» Your objective: Only one stretch of the records below is wanted: the lines from the one holding "Image resolution: width=600" through the one holding "Task: Sort configurations alphabetically". Return it exactly, both ends included.

[Items from a dataset]

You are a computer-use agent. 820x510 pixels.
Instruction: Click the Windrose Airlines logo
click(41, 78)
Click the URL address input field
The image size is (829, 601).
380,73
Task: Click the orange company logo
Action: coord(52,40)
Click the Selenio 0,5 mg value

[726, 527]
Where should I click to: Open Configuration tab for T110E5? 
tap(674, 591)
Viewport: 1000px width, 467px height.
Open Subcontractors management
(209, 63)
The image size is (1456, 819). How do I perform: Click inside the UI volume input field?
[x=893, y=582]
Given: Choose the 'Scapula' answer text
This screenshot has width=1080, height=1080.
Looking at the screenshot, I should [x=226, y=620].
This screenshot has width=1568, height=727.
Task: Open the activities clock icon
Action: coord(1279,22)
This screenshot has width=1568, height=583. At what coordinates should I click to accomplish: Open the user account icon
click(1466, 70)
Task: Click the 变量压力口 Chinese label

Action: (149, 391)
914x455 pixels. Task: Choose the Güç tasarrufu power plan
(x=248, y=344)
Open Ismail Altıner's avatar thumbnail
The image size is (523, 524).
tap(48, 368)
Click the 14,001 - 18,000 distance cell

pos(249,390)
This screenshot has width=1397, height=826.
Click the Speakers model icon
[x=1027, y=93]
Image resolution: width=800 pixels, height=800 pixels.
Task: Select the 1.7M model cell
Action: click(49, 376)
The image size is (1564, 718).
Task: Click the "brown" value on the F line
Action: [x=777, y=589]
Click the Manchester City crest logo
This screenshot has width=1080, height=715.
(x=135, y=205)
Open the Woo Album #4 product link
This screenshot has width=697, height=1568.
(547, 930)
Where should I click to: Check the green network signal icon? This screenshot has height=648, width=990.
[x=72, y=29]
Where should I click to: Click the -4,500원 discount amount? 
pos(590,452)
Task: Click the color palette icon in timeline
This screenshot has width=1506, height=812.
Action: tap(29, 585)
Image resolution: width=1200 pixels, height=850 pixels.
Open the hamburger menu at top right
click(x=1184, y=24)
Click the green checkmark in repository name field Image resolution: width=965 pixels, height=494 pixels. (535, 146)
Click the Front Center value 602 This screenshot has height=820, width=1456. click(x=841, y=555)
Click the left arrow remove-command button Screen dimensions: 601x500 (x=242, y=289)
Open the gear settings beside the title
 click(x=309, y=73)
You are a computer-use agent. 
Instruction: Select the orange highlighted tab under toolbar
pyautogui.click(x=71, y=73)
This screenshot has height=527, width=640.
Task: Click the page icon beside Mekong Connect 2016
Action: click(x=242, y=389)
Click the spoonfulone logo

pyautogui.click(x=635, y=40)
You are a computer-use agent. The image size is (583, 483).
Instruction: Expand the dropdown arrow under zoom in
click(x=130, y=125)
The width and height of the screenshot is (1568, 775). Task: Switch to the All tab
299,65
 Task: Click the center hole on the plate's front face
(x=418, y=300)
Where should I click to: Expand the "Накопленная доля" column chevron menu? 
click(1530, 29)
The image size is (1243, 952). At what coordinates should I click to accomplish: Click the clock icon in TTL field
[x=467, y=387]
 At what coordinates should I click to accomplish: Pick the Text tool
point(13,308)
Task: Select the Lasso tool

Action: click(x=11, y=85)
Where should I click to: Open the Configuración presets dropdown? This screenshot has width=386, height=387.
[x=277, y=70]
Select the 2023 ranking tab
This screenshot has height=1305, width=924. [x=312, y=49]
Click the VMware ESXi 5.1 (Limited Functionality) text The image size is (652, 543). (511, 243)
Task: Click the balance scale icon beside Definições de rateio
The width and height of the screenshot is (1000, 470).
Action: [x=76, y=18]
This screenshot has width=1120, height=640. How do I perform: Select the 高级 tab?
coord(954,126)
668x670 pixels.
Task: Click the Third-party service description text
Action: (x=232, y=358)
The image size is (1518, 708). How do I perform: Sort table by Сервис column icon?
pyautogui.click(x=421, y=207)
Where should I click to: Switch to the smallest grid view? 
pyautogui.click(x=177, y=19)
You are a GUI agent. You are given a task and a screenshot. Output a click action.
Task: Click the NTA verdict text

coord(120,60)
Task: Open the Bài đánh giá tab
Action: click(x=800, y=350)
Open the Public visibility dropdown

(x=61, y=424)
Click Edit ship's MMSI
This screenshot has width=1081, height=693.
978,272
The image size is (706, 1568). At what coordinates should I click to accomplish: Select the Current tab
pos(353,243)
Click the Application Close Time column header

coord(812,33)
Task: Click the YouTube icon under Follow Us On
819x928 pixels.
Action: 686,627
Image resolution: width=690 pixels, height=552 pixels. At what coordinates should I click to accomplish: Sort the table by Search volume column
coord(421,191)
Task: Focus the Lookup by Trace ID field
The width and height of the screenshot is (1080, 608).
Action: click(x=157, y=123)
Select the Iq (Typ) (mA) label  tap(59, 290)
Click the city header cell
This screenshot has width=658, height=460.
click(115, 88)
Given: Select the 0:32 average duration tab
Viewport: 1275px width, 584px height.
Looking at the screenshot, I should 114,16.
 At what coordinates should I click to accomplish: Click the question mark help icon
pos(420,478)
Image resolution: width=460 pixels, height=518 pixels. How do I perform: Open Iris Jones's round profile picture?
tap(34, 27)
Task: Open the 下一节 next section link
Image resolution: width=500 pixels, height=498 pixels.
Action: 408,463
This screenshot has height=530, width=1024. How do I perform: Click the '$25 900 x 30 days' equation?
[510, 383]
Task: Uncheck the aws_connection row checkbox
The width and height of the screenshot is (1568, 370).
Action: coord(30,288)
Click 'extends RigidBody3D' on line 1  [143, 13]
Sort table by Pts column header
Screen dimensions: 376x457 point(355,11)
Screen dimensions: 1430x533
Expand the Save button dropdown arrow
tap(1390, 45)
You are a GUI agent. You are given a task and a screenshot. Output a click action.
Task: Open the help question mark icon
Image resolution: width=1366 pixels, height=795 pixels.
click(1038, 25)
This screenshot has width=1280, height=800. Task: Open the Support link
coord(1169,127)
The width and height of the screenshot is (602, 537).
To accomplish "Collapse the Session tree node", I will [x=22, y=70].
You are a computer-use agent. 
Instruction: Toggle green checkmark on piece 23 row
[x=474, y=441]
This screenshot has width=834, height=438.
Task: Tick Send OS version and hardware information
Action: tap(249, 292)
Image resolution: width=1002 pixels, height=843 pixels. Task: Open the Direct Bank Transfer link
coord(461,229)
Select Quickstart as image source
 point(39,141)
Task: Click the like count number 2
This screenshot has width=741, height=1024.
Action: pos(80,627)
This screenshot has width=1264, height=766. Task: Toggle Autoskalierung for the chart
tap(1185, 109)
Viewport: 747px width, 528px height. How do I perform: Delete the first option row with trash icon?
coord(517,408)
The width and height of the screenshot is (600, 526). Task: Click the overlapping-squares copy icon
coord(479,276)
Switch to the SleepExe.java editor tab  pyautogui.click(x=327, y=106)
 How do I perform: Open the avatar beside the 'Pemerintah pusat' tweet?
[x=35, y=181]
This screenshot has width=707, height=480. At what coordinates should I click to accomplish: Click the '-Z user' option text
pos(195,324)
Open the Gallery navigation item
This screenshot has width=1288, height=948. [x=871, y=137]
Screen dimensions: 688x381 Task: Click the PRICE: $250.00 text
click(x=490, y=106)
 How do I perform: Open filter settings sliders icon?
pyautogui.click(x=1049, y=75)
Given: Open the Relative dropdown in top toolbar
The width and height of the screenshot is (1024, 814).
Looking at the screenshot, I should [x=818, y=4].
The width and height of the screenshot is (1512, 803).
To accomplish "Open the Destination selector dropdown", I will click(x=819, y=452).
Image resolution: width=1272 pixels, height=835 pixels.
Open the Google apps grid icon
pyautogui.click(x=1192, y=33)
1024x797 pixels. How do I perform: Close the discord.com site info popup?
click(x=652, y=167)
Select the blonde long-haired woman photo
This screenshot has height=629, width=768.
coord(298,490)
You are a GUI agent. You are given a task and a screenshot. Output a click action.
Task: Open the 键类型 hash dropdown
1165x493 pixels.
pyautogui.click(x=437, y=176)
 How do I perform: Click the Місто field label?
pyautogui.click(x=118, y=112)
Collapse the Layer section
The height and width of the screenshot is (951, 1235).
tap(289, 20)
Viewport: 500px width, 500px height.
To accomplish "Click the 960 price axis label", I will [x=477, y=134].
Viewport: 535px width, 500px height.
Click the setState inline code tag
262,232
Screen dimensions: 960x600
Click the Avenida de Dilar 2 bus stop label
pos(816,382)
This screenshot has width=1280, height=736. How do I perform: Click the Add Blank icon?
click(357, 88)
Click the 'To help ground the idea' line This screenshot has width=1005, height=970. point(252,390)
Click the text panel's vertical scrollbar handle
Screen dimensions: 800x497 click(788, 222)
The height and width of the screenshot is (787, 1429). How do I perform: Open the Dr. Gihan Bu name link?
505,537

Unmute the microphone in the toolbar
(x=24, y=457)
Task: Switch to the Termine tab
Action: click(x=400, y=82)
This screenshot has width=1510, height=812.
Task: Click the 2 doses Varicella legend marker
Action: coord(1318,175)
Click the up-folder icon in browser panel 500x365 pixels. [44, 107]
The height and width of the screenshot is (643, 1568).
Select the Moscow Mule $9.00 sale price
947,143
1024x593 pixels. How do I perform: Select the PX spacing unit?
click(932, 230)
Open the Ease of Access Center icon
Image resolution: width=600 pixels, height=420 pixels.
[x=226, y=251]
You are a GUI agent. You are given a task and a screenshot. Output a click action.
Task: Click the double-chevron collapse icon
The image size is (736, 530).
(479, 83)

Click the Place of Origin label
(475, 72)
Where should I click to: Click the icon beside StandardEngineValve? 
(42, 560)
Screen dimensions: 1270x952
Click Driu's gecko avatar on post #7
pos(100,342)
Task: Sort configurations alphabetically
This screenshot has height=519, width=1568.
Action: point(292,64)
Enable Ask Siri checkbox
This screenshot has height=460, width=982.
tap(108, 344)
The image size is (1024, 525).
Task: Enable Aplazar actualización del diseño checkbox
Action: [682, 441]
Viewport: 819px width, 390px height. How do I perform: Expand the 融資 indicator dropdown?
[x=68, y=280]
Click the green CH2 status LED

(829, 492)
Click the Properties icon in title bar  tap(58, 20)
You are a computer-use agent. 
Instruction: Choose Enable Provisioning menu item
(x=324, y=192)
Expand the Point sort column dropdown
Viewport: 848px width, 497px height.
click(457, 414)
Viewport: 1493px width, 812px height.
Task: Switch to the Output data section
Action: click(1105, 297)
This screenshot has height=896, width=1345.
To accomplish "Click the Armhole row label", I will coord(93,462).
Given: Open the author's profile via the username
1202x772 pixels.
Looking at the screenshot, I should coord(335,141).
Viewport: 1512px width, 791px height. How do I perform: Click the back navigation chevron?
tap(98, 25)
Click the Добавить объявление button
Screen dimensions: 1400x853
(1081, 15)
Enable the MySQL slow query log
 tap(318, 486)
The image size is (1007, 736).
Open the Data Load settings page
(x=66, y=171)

» Solution for this task:
Image resolution: width=600 pixels, height=420 pixels.
[x=226, y=251]
You are a GUI agent. You are given a task and a screenshot. Output a click action.
Task: Click the double-chevron collapse icon
The image size is (736, 530).
(479, 83)

Click the Place of Origin label
(475, 72)
Where should I click to: Click the icon beside StandardEngineValve? 
(42, 560)
Screen dimensions: 1270x952
Click Driu's gecko avatar on post #7
pos(100,342)
Task: Sort configurations alphabetically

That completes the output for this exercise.